Ketiga; penggunaan dokumen yang diduga palsu untuk penerbitan SHM. Dokumen perolehan yang diduga palsu 10 Maret tahun 1990 ini, menjadi dasar penerbitan 5 Sertifikat Hak Milik (SHM) pada 2017. Dimana kemudian berubah menjadi Hak Guna Bangunan (SHGB) pada 2023 atas permintaan pihak tertentu.
Dengan adanya dugaan penggunaan Surat Perolehan Palsu 10 Maret 1990 ini sebagai dasar penerbitan SHM. “Semua sertifikat dan transaksi turunannya dinilai cacat hukum, proses jual beli tanah, termasuk akta PPJB tahun 2014 antara Niko Naput dan Santosa Kadiman, harus dibatalkan karena mengacu pada dasar yang tidak sah,” kata Florianus
Selain itu kata dia, pihak Badan Pertanahan Nasional (BPN) Manggarai Barat didesak untuk menjelaskan bagaimana dokumen bermasalah ini lolos dalam proses sertifikasi tanah.

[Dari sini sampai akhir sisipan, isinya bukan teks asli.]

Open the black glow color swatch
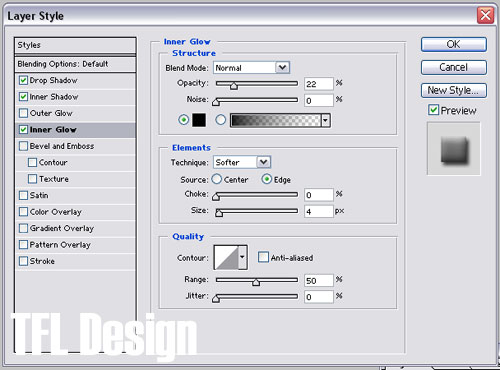The image size is (500, 370). (199, 120)
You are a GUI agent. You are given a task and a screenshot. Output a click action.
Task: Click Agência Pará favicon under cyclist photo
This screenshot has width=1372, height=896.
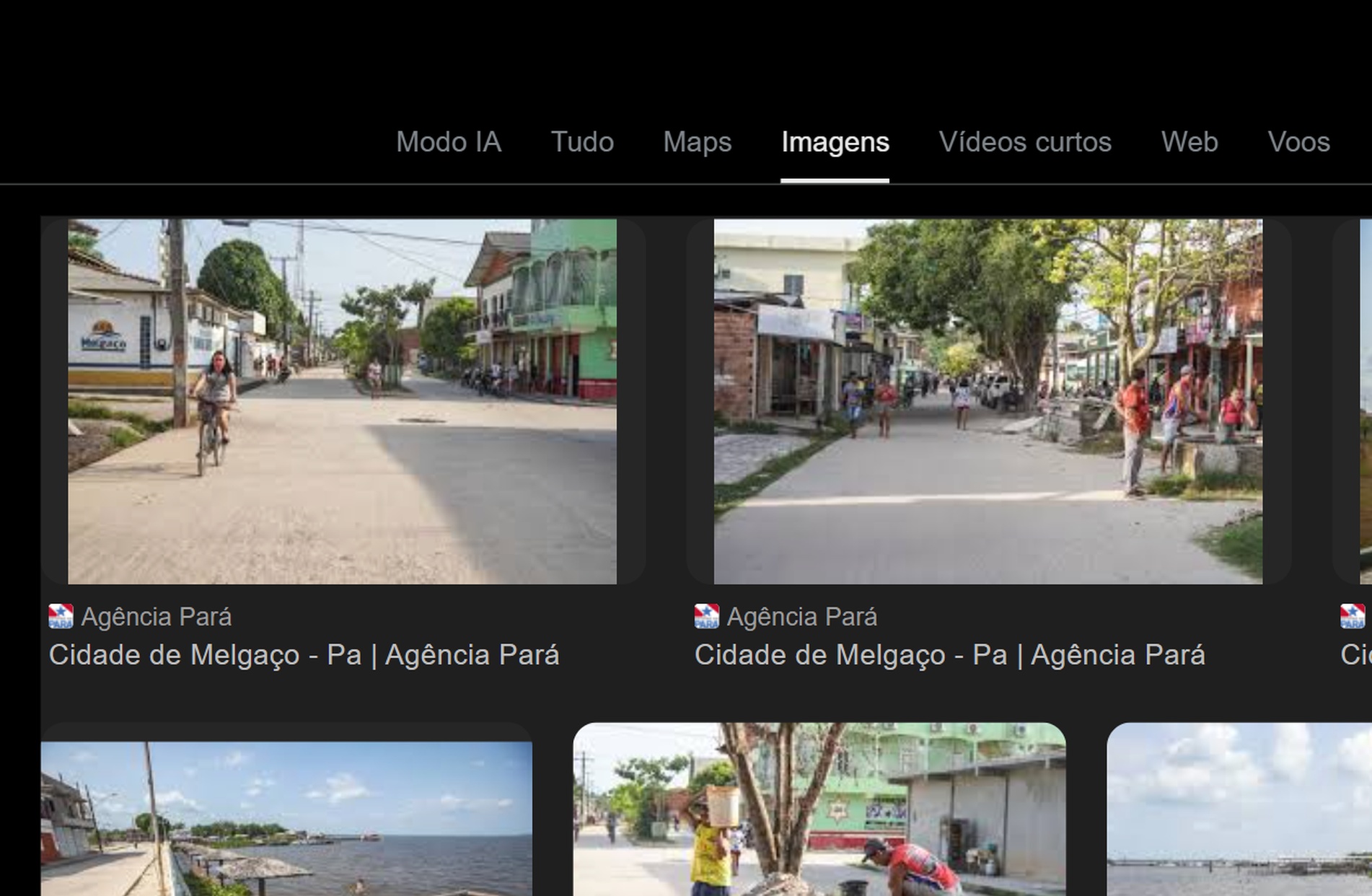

Pada 31 Januari 2017, menggunakan dasar Surat Perolehan 10 Maret yang diduga palsu ini, pihak Niko Naput berhasil menerbitkan 5 Sertifikat Hak Milik (SHM) di BPN Manggarai Barat. Proses yang melibatkan Badan Pertanahan Nasional (BPN) patut dipertanyakan. Kejanggalan ini menguatkan indikasi adanya praktik mafia tanah yang bekerja diduga melalui pemalsuan dokumen dan kolusi dengan pihak-pihak tertentu.
Kasus semakin kompleks ketika SHM tersebut berubah menjadi Hak Guna Bangunan (SHGB) pada tahun 2023, menunjukkan upaya legalisasi lahan melalui mekanisme administratif yang dipaksakan. Hal ini mengakibatkan kerugian besar bagi keluarga ahli waris Ibrahim Hanta yang kehilangan akses atas tanah warisan leluhur mereka.

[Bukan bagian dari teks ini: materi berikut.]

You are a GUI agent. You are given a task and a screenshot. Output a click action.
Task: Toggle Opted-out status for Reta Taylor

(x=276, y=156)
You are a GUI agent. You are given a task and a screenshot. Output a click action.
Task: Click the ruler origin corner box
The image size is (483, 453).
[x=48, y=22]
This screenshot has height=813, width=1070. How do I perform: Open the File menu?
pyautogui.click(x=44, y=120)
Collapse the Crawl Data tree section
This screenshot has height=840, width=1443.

Jon Kadis, SH,. salah satu tim PH keluarga ahli waris almarhum Ibrahim Hanta (pihak penggugat) menuntut transparansi dari BPN Mabar terkait proses penerbitan dokumen tersebut. Pihaknya menegaskan bahwa proses hukum yang sedang mereka tempuh bertujuan untuk mengembalikan hak kepemilikan yang seharusnya, serta mengungkap peran Haji Ramang Ishaka dan juga Santosa Kadiman (Pembeli tanah dari Nikolaus Naput) secara jelas dalam kasus ini.
Menurut Jon, penerbitan 5 SHM tersebut mencurigakan karena diduga melibatkan praktik ilegal. Mereka menduga bahwa Haji Ramang Ishaka, dengan surat pengukuhan yang dikeluarkannya menjadi dasar untuk menerbitkan 5 SHM atas nama keluarga ahli waris Niko Naput, sementara sudah sangat jelas tahun 1998 adanya surat pembatalan.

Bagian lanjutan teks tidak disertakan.